In ultima analisi è possibile ricorrere a rimedi estemporanei che in mera veste di palliativo, possono alleviare il sintomo: si tratta di irrorazioni fogliari a base di ossido o cloruro di calcio sulla coltura, se non addirittura in post-raccolta, dato che l’alterazione può progredire anche in magazzino con bagni in acque di lavaggio addizionate con CaCl al 4%. Si cerca di apportare dall’esterno, ciò che internamente viene a mancare. Non si nega affatto l’utilità, seppur parziale, di questi interventi, ma dobbiamo ricordare che l’insorgenza di butteratura è il campanello d’allarme di un disagio, di un malessere dell’organismo vegetale. E combattere il sintomo non cancella il problema. Occorre salvaguardare la coltura dagli sconvolgimenti della sua naturale ciclicità, allontanare i fattori capaci di alterare il ritmo linfatico. Le piante sono esseri fortemente passivi, nel senso di apertura e recettività al circostante, ma anche fortemente reattivi nei confronti degli agenti di disturbo. Un animale si allontana da ciò che lo infastidisce, la pianta non può. Non potendosi spostare per sottrarsi a ciò che lo danneggia, l’organismo vegetale reagisce modificando se stesso nei limiti del possibile: aumentando la superficie fogliare per eliminare gli eccessi idrici, accelerando alcune funzioni o rallentandone altre.

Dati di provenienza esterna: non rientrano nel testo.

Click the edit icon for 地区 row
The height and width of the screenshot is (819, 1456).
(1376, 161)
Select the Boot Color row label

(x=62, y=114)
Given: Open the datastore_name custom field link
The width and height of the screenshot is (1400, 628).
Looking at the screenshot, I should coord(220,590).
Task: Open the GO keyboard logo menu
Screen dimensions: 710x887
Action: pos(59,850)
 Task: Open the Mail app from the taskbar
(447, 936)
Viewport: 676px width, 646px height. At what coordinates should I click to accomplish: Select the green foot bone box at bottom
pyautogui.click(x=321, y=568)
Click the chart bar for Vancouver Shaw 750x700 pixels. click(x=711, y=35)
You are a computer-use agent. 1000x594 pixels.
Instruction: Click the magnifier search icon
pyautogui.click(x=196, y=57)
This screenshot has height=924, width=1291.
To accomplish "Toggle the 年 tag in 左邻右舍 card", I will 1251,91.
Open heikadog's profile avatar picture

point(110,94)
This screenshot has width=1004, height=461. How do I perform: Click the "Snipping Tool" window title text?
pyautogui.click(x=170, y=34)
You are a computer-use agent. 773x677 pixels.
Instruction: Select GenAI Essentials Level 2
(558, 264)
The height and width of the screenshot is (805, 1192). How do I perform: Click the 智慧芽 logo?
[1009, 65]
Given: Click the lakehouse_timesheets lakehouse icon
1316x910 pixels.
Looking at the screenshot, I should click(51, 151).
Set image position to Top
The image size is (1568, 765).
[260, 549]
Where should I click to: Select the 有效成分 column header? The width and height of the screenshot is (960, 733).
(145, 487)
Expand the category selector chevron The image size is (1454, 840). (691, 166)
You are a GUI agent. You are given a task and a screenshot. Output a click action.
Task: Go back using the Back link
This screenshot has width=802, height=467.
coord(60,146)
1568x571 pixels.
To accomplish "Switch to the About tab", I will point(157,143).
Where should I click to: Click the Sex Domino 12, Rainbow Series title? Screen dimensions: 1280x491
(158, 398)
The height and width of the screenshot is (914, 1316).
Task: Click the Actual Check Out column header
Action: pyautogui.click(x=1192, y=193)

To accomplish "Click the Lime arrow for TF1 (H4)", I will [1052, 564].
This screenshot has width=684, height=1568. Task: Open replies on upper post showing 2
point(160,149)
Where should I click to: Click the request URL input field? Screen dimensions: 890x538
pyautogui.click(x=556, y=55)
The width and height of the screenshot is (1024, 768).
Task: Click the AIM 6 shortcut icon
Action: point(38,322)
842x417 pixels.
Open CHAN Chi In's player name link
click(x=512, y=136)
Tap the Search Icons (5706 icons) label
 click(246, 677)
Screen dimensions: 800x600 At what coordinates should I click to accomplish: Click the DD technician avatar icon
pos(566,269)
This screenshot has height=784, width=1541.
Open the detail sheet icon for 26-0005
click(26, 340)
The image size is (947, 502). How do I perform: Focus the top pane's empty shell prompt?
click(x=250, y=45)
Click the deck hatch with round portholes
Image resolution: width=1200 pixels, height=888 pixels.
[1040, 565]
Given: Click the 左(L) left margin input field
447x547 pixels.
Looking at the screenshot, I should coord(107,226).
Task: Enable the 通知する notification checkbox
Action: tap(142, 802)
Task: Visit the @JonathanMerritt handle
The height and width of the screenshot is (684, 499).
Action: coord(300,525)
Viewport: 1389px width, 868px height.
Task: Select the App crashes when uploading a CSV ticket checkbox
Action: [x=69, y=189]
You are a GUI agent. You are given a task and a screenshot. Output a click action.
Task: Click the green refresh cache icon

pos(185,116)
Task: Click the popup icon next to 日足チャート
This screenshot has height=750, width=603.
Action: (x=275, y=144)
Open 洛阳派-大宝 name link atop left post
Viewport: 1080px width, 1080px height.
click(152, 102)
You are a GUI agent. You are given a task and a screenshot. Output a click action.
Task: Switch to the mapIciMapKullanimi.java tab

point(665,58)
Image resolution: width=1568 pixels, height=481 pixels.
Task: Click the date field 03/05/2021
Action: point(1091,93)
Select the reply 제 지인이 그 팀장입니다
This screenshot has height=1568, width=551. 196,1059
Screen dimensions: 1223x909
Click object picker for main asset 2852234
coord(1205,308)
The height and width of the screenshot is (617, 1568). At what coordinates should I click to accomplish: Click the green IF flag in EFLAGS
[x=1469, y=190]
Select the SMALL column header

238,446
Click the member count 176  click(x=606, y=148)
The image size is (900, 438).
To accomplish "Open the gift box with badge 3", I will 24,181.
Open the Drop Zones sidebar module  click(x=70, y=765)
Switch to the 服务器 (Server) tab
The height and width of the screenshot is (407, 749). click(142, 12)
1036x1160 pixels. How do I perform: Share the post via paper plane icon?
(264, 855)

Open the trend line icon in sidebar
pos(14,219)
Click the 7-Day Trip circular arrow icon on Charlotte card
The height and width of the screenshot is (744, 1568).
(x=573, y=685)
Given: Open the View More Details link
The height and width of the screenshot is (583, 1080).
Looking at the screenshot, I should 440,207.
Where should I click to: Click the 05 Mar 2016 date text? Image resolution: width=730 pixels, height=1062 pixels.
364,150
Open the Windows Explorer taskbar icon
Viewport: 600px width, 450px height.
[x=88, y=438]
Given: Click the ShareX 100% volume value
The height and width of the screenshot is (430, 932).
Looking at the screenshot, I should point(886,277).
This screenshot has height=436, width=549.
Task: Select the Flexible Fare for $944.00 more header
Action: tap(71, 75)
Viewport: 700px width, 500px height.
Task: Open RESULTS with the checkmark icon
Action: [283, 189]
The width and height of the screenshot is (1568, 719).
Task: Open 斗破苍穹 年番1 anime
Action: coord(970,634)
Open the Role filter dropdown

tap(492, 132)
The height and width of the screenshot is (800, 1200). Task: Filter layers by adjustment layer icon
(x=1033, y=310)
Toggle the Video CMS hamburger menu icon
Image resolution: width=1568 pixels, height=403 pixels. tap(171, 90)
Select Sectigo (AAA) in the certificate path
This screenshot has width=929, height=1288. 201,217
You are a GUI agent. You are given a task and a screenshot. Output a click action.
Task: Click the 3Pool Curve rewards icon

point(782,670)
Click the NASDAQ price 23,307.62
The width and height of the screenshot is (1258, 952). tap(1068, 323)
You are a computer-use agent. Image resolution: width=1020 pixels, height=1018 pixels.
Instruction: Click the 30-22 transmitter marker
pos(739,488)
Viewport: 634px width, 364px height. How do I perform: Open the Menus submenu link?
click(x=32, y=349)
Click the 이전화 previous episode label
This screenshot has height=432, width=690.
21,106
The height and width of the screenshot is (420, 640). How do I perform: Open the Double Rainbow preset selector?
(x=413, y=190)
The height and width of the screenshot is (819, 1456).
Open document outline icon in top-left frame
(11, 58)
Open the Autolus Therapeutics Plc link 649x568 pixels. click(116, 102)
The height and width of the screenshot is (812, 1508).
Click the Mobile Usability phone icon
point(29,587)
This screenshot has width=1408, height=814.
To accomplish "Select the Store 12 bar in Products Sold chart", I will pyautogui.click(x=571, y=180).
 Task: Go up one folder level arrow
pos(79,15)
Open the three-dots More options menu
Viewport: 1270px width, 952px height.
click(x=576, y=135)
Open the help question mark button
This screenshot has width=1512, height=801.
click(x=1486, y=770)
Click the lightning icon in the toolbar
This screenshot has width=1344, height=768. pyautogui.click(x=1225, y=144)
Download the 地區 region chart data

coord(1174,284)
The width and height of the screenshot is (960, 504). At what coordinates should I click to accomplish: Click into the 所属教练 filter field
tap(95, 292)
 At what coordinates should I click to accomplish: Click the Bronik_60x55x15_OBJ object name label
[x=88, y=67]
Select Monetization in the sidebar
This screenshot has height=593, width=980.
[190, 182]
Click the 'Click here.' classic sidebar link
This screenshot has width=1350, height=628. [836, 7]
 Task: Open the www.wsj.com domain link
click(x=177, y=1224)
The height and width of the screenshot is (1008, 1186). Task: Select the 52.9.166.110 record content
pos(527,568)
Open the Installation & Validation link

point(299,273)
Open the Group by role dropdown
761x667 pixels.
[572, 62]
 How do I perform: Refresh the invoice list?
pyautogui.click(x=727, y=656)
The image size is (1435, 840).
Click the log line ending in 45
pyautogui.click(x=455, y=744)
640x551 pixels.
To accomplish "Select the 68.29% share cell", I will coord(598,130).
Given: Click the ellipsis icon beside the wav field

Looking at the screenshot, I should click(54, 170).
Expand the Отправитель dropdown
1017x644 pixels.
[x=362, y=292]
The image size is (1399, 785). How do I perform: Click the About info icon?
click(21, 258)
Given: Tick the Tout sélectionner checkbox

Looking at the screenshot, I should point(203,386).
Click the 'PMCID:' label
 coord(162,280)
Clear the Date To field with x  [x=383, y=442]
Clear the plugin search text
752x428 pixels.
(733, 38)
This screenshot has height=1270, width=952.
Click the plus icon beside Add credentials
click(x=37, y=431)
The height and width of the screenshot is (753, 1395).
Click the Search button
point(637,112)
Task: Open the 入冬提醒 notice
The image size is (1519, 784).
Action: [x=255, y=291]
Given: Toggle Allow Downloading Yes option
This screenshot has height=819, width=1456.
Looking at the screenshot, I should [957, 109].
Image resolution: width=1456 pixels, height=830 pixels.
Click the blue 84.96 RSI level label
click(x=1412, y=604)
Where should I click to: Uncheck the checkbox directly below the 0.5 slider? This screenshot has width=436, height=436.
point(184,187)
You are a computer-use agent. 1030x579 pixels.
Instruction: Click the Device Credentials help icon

L’agricoltore può aiutare la pianta cercando di non stressarla troppo con pratiche colturali innaturali. La scelta di portinnesti poco affini, così come portinnesti molto vigorosi che poi richiedono drastici tagli di potatura per contenere la taglia, aumentano lo squilibrio nella circolazione linfatica. Il suolo lavorato, o peggio ancora diserbato è soggetto a fortissime fluttuazioni nel tenore d’umidità, mentre il suolo inerbito costituisce un ambiente molto più equilibrato in questo senso; in più, il cotico erboso costringe la pianta ad approfondire l’apparato radicale e le conferisce così una maggior capacità di approvvigionamento idrico nei momenti di siccità. Forme d’allevamento rigide e geometriche aumentano la reattività della pianta nel suo tentativo di fuga, con l’accelerazione della circolazione xilematica e un grande dispendio energetico e stress generale per la pianta. Per i frutteti irrigui l’adozione di lunghi turni con abbondanti volumi d’adacquamento è deleteria, perché esalta la competitività interna tra organi vegetali, spingendo il ritmo fisiologico fuori dal suo equilibrio. Ricordiamo che la pianta è un organismo vivente, non un componente meccanico, e la vita mal si adatta alla staticità, uniformità e ripetitività. Quando si parla di equilibrio non pensiamo a un miscuglio di componenti da bilanciare a tavolino, ma a un continuo e incessante processo di autoregolazione che scaturisce da forze sinergiche e antagoniste che costantemente si contrastano o si alleano. La pratica agricola deve sapersi inserire in questo flusso dinamico e volgere queste forze a proprio favore e non lottare contro di esse. La tumultuosità vegetativa caotica che ingenera lo squilibrio linfatico non va ignorata, per esempio irrorando calcio per non vedere il sintomo. Questa energia squilibrata e autodistruttiva si può rigenerare e convertire in forza dinamica e vitale, con le potature in sintonia con i cicli cosmici, con la rivitalizzazione dei suoli, la cura della biodiversità a livello podologico, la centralità del cumulo e l’impiego corretto dei preparati biodinamici. Riscoprire il gesto agricolo come movimento creatore e non distruttore.